表格批次嵌入 (TBE) 推論模組¶

穩定 API¶

class fbgemm_gpu.split_table_batched_embeddings_ops_inference.IntNBitTableBatchedEmbeddingBagsCodegen(embedding_specs: List[Tuple[str, int, int, SparseType, EmbeddingLocation]], feature_table_map: List[int] | None = None, index_remapping: List[Tensor] | None = None, pooling_mode: PoolingMode = PoolingMode.SUM, device: str | device | int | None = None, bounds_check_mode: BoundsCheckMode = BoundsCheckMode.WARNING, weight_lists: List[Tuple[Tensor, Tensor | None]] | None = None, pruning_hash_load_factor: float = 0.5, use_array_for_index_remapping: bool = True, output_dtype: SparseType = SparseType.FP16, cache_algorithm: CacheAlgorithm = CacheAlgorithm.LRU, cache_load_factor: float = 0.2, cache_sets: int = 0, cache_reserved_memory: float = 0.0, enforce_hbm: bool = False, record_cache_metrics: RecordCacheMetrics | None = None, gather_uvm_cache_stats: bool | None = False, row_alignment: int | None = None, fp8_exponent_bits: int | None = None, fp8_exponent_bias: int | None = None, cache_assoc: int = 32, scale_bias_size_in_bytes: int = 4, cacheline_alignment: bool = True, uvm_host_mapped: bool = False, reverse_qparam: bool = False, feature_names_per_table: List[List[str]] | None = None, indices_dtype: dtype = torch.int32)[原始碼]¶

nn.EmbeddingBag(sparse=False) 的表格批次推論版本，支援 FP32/FP16/FP8/INT8/INT4/INT2 權重

參數：

embedding_specs (List[Tuple[int, int, EmbeddingLocation, ComputeDevice]]) –
嵌入規格列表。每個規格描述一個實體嵌入表格的規格。每一個都是一個元組，包含嵌入列數、嵌入維度（必須是 4 的倍數）、表格放置位置 (EmbeddingLocation) 以及運算裝置 (ComputeDevice)。

################

作業要求:
A. 依 TBE 推論模組說明，嵌入維度必須是多少的倍數？
B. 請從 TBE 推論模組說明的最後一句之後，接著往下寫。

資料集所列項目
################

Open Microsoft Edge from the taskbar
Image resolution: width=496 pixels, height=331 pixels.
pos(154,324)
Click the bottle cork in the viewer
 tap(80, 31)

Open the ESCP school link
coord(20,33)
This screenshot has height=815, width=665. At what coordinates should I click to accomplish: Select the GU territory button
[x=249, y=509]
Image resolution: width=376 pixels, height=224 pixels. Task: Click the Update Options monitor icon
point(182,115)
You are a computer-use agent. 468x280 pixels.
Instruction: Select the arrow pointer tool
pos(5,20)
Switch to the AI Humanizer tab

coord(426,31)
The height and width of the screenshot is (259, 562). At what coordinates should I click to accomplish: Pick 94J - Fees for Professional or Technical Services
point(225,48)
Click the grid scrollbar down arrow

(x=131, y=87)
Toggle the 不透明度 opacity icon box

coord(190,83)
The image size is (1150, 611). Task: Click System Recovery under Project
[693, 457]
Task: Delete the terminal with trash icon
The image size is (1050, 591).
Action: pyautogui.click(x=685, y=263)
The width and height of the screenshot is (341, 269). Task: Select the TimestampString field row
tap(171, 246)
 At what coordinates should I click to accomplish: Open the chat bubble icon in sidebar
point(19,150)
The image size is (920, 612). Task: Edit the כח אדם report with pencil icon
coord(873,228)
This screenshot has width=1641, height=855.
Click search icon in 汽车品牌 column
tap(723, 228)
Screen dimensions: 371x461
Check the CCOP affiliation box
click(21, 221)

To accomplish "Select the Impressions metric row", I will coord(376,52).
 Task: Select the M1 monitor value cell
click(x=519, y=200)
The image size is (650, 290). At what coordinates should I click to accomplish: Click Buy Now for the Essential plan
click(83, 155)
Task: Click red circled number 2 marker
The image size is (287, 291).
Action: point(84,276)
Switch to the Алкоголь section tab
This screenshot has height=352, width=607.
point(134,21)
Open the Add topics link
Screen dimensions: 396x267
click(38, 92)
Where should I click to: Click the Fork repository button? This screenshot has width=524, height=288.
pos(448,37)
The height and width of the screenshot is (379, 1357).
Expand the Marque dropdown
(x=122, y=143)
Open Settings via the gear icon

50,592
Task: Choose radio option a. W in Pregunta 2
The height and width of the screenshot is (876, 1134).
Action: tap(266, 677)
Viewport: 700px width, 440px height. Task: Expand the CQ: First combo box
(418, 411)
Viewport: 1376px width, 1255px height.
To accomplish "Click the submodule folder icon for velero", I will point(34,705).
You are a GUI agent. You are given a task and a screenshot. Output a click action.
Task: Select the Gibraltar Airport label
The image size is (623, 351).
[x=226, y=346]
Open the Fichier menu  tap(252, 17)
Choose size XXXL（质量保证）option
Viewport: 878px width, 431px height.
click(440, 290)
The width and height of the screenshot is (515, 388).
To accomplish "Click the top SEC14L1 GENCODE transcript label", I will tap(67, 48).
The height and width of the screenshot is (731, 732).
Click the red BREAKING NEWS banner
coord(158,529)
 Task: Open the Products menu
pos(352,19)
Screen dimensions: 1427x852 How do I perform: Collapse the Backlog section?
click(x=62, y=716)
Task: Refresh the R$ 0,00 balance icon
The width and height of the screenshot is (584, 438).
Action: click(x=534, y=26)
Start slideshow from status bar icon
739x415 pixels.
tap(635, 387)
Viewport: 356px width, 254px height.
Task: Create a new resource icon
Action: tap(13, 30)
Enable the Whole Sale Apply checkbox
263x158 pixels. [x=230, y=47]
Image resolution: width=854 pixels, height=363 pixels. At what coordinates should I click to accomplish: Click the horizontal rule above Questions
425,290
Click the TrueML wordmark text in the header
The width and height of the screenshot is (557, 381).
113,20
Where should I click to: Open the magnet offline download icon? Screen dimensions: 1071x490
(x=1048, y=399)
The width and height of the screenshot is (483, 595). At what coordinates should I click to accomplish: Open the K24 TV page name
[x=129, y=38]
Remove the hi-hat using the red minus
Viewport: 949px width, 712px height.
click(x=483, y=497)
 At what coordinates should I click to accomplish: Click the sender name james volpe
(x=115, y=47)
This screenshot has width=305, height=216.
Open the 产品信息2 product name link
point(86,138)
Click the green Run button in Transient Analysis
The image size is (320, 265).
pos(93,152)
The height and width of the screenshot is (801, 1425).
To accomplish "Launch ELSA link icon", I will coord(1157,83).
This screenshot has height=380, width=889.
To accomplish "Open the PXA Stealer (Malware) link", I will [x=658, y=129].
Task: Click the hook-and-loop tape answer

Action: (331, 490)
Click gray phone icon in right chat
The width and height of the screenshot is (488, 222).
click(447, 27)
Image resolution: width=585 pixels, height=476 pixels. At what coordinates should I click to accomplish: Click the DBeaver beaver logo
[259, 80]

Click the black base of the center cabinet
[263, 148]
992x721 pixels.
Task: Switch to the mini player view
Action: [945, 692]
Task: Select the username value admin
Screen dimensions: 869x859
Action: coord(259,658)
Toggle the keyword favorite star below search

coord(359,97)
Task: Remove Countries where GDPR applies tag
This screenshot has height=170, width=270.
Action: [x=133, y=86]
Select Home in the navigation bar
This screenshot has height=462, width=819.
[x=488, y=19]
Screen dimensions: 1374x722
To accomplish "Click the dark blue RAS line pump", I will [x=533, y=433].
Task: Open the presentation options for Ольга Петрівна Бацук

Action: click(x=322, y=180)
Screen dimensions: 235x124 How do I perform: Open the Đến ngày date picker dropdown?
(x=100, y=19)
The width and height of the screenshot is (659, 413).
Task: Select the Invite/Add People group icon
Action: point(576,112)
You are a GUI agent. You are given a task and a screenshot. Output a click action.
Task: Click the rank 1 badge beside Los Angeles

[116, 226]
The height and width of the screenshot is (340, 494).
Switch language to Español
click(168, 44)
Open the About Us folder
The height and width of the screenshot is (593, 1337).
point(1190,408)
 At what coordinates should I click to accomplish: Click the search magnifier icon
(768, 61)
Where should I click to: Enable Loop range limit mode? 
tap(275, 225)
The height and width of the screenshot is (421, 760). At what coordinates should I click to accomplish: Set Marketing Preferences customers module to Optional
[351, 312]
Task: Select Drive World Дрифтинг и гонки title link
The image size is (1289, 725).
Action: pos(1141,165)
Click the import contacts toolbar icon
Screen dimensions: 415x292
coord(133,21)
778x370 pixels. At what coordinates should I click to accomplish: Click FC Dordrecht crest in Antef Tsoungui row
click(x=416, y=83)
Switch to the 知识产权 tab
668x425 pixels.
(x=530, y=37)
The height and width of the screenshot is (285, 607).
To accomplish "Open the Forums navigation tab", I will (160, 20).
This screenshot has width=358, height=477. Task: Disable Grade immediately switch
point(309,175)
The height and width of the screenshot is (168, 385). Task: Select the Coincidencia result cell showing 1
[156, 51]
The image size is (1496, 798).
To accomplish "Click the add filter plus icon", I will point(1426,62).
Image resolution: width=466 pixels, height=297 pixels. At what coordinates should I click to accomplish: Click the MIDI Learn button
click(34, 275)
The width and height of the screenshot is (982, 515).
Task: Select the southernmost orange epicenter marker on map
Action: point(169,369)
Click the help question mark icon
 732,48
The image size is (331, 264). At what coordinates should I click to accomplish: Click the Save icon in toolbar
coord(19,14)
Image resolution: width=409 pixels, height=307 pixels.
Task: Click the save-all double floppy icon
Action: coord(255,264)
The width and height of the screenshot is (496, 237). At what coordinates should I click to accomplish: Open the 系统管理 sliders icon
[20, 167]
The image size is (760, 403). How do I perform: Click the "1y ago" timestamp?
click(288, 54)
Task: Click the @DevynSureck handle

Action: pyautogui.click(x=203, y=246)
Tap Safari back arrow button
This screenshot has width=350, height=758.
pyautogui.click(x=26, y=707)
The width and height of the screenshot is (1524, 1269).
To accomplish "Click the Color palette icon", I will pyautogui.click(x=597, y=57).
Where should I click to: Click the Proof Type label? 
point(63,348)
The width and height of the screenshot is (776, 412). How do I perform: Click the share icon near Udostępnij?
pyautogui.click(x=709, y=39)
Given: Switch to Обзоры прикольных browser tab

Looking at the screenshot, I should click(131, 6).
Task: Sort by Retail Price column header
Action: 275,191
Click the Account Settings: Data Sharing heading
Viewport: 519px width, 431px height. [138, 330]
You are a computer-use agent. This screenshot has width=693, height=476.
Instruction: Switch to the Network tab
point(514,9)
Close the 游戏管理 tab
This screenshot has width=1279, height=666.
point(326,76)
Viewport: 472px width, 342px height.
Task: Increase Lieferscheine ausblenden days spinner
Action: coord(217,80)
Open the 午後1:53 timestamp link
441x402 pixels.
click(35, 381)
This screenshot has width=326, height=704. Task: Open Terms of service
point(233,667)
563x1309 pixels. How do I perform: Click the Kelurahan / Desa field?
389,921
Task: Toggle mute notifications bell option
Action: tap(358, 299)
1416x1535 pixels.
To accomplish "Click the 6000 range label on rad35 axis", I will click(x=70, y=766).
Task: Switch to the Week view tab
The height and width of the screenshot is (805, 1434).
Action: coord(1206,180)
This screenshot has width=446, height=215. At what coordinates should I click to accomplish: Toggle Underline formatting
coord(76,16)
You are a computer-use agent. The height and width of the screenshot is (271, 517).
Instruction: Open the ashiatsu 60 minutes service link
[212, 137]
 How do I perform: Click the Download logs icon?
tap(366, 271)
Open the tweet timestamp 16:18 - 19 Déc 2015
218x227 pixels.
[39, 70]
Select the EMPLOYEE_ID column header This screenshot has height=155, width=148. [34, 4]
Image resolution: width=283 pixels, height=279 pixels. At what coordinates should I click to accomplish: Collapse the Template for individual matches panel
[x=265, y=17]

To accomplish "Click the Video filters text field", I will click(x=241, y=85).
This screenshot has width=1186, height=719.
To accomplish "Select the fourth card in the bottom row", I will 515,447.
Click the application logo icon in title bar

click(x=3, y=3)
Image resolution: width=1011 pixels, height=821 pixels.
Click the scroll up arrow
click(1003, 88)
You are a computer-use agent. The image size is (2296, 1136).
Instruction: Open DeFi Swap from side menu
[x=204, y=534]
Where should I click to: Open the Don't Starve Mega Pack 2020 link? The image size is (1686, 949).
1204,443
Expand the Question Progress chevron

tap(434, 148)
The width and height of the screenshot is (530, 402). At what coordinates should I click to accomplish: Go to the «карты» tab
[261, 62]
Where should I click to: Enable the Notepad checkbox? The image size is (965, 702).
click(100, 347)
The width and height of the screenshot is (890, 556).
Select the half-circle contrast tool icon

################

作答結果:
A. 嵌入維度必須是 4 的倍數。

B.
可用的 EmbeddingLocation 選項為
1. DEVICE = 將嵌入表格放置於 GPU 全域記憶體 (HBM) 中
2. MANAGED = 將嵌入放置於統一虛擬記憶體中（可從 GPU 和 CPU 存取）
3. MANAGED_CACHING = 將嵌入表格放置於統一虛擬記憶體中，並使用 GPU 全域記憶體 (HBM) 作為快取
4. HOST = 將嵌入表格放置於 CPU 記憶體 (DRAM) 中
5. MTIA = 將嵌入表格放置於 MTIA 記憶體中
可用的 ComputeDevice 選項為
1. CPU = 在 CPU 上執行表格查詢
2. CUDA = 在 GPU 上執行表格查詢
3. MTIA = 在 MTIA 上執行表格查詢
feature_table_map (Optional[List[int]] = None) – 一個可選的列表，指定特徵到表格的映射。feature_table_map[i] 表示特徵 i 映射到的實體嵌入表格。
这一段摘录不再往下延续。